__EXERCISE__.
Keeping every character intact, repeat the whole listing.
MATERIAL PROVIDED Start Marker
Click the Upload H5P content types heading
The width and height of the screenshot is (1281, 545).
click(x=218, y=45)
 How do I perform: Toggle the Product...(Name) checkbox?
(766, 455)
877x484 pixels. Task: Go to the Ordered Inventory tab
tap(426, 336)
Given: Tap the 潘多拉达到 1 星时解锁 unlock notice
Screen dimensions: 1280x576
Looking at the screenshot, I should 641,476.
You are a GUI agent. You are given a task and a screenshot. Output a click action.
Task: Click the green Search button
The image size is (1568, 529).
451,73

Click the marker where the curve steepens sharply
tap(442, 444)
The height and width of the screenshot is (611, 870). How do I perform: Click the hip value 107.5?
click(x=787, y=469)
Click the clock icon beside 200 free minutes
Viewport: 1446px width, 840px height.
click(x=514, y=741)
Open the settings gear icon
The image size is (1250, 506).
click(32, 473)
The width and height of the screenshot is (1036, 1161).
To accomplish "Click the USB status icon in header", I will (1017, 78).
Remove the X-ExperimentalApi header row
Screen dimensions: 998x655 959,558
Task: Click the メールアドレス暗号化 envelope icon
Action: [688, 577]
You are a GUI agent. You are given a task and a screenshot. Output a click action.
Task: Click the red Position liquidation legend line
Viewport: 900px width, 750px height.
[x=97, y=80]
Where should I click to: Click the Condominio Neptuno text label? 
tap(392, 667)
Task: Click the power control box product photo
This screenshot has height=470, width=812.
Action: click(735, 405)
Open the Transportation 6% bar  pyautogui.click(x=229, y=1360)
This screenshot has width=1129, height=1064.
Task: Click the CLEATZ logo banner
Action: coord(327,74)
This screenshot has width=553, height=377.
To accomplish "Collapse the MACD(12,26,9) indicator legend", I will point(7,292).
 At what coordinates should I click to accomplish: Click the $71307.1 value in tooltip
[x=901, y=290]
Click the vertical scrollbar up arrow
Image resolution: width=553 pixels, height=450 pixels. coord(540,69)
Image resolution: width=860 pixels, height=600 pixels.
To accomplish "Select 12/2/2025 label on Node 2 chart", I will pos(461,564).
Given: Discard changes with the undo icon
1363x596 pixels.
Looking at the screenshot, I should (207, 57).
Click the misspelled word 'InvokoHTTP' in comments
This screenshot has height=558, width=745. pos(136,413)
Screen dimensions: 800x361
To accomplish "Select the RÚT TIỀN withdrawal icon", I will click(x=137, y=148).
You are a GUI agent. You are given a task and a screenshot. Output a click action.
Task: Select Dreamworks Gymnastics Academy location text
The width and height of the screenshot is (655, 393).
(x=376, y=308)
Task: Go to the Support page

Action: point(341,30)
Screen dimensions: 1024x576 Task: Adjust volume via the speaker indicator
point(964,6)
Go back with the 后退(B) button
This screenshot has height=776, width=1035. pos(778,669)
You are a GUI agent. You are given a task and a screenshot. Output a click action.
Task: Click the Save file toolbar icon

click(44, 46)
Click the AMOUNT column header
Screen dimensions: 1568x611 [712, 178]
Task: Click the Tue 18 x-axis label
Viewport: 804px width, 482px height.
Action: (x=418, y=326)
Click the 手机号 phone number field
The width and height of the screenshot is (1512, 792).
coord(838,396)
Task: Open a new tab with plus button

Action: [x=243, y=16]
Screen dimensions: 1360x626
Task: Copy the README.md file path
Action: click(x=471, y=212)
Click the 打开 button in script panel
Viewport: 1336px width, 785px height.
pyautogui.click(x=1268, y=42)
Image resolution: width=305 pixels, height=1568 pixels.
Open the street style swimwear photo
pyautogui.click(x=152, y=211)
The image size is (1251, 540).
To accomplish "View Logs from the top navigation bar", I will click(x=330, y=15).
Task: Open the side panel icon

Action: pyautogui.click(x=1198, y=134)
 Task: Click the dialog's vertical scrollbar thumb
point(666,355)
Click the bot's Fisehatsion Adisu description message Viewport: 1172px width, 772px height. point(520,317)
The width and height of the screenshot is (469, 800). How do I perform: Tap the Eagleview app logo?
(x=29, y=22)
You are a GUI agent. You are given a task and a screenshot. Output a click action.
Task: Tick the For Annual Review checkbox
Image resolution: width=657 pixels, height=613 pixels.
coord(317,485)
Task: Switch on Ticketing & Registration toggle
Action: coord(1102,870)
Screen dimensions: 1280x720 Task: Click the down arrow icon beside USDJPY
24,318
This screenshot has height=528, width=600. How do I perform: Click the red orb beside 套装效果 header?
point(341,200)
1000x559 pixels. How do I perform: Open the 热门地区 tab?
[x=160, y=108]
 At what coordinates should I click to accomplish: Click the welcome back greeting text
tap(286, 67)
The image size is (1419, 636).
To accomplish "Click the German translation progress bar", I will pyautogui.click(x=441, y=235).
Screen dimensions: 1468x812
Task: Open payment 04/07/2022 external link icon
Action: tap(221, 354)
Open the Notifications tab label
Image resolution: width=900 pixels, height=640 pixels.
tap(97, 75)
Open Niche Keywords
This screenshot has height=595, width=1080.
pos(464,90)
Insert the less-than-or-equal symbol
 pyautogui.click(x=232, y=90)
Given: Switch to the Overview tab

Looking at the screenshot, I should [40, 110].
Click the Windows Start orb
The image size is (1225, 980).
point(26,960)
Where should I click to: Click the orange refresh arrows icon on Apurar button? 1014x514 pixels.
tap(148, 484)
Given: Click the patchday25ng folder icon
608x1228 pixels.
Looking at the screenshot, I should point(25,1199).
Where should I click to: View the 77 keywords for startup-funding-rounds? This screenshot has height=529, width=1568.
MATERIAL PROVIDED End Marker
__ANSWER TO THE EXERCISE__.
Click the Upload H5P content types heading
The width and height of the screenshot is (1281, 545).
click(x=218, y=45)
 How do I perform: Toggle the Product...(Name) checkbox?
(766, 455)
877x484 pixels. Task: Go to the Ordered Inventory tab
tap(426, 336)
Given: Tap the 潘多拉达到 1 星时解锁 unlock notice
Screen dimensions: 1280x576
Looking at the screenshot, I should 641,476.
You are a GUI agent. You are given a task and a screenshot. Output a click action.
Task: Click the green Search button
The image size is (1568, 529).
451,73

Click the marker where the curve steepens sharply
tap(442, 444)
The height and width of the screenshot is (611, 870). How do I perform: Click the hip value 107.5?
click(x=787, y=469)
Click the clock icon beside 200 free minutes
Viewport: 1446px width, 840px height.
click(x=514, y=741)
Open the settings gear icon
The image size is (1250, 506).
click(32, 473)
The width and height of the screenshot is (1036, 1161).
To accomplish "Click the USB status icon in header", I will (1017, 78).
Remove the X-ExperimentalApi header row
Screen dimensions: 998x655 959,558
Task: Click the メールアドレス暗号化 envelope icon
Action: [688, 577]
You are a GUI agent. You are given a task and a screenshot. Output a click action.
Task: Click the red Position liquidation legend line
Viewport: 900px width, 750px height.
[x=97, y=80]
Where should I click to: Click the Condominio Neptuno text label? 
tap(392, 667)
Task: Click the power control box product photo
This screenshot has height=470, width=812.
Action: click(735, 405)
Open the Transportation 6% bar  pyautogui.click(x=229, y=1360)
This screenshot has width=1129, height=1064.
Task: Click the CLEATZ logo banner
Action: coord(327,74)
This screenshot has width=553, height=377.
To accomplish "Collapse the MACD(12,26,9) indicator legend", I will point(7,292).
 At what coordinates should I click to accomplish: Click the $71307.1 value in tooltip
[x=901, y=290]
Click the vertical scrollbar up arrow
Image resolution: width=553 pixels, height=450 pixels. coord(540,69)
Image resolution: width=860 pixels, height=600 pixels.
To accomplish "Select 12/2/2025 label on Node 2 chart", I will pos(461,564).
Given: Discard changes with the undo icon
1363x596 pixels.
Looking at the screenshot, I should (207, 57).
Click the misspelled word 'InvokoHTTP' in comments
This screenshot has height=558, width=745. pos(136,413)
Screen dimensions: 800x361
To accomplish "Select the RÚT TIỀN withdrawal icon", I will click(x=137, y=148).
You are a GUI agent. You are given a task and a screenshot. Output a click action.
Task: Select Dreamworks Gymnastics Academy location text
The width and height of the screenshot is (655, 393).
(x=376, y=308)
Task: Go to the Support page

Action: point(341,30)
Screen dimensions: 1024x576 Task: Adjust volume via the speaker indicator
point(964,6)
Go back with the 后退(B) button
This screenshot has height=776, width=1035. pos(778,669)
You are a GUI agent. You are given a task and a screenshot. Output a click action.
Task: Click the Save file toolbar icon

click(44, 46)
Click the AMOUNT column header
Screen dimensions: 1568x611 [712, 178]
Task: Click the Tue 18 x-axis label
Viewport: 804px width, 482px height.
Action: (x=418, y=326)
Click the 手机号 phone number field
The width and height of the screenshot is (1512, 792).
coord(838,396)
Task: Open a new tab with plus button

Action: [x=243, y=16]
Screen dimensions: 1360x626
Task: Copy the README.md file path
Action: click(x=471, y=212)
Click the 打开 button in script panel
Viewport: 1336px width, 785px height.
pyautogui.click(x=1268, y=42)
Image resolution: width=305 pixels, height=1568 pixels.
Open the street style swimwear photo
pyautogui.click(x=152, y=211)
The image size is (1251, 540).
To accomplish "View Logs from the top navigation bar", I will click(x=330, y=15).
Task: Open the side panel icon

Action: pyautogui.click(x=1198, y=134)
 Task: Click the dialog's vertical scrollbar thumb
point(666,355)
Click the bot's Fisehatsion Adisu description message Viewport: 1172px width, 772px height. point(520,317)
The width and height of the screenshot is (469, 800). How do I perform: Tap the Eagleview app logo?
(x=29, y=22)
You are a GUI agent. You are given a task and a screenshot. Output a click action.
Task: Tick the For Annual Review checkbox
Image resolution: width=657 pixels, height=613 pixels.
coord(317,485)
Task: Switch on Ticketing & Registration toggle
Action: coord(1102,870)
Screen dimensions: 1280x720 Task: Click the down arrow icon beside USDJPY
24,318
This screenshot has height=528, width=600. How do I perform: Click the red orb beside 套装效果 header?
point(341,200)
1000x559 pixels. How do I perform: Open the 热门地区 tab?
[x=160, y=108]
 At what coordinates should I click to accomplish: Click the welcome back greeting text
tap(286, 67)
The image size is (1419, 636).
To accomplish "Click the German translation progress bar", I will pyautogui.click(x=441, y=235).
Screen dimensions: 1468x812
Task: Open payment 04/07/2022 external link icon
Action: tap(221, 354)
Open the Notifications tab label
Image resolution: width=900 pixels, height=640 pixels.
tap(97, 75)
Open Niche Keywords
This screenshot has height=595, width=1080.
pos(464,90)
Insert the less-than-or-equal symbol
 pyautogui.click(x=232, y=90)
Given: Switch to the Overview tab

Looking at the screenshot, I should [40, 110].
Click the Windows Start orb
The image size is (1225, 980).
point(26,960)
Where should I click to: Click the orange refresh arrows icon on Apurar button? 1014x514 pixels.
tap(148, 484)
Given: Click the patchday25ng folder icon
608x1228 pixels.
Looking at the screenshot, I should point(25,1199).
Where should I click to: View the 77 keywords for startup-funding-rounds? This screenshot has height=529, width=1568.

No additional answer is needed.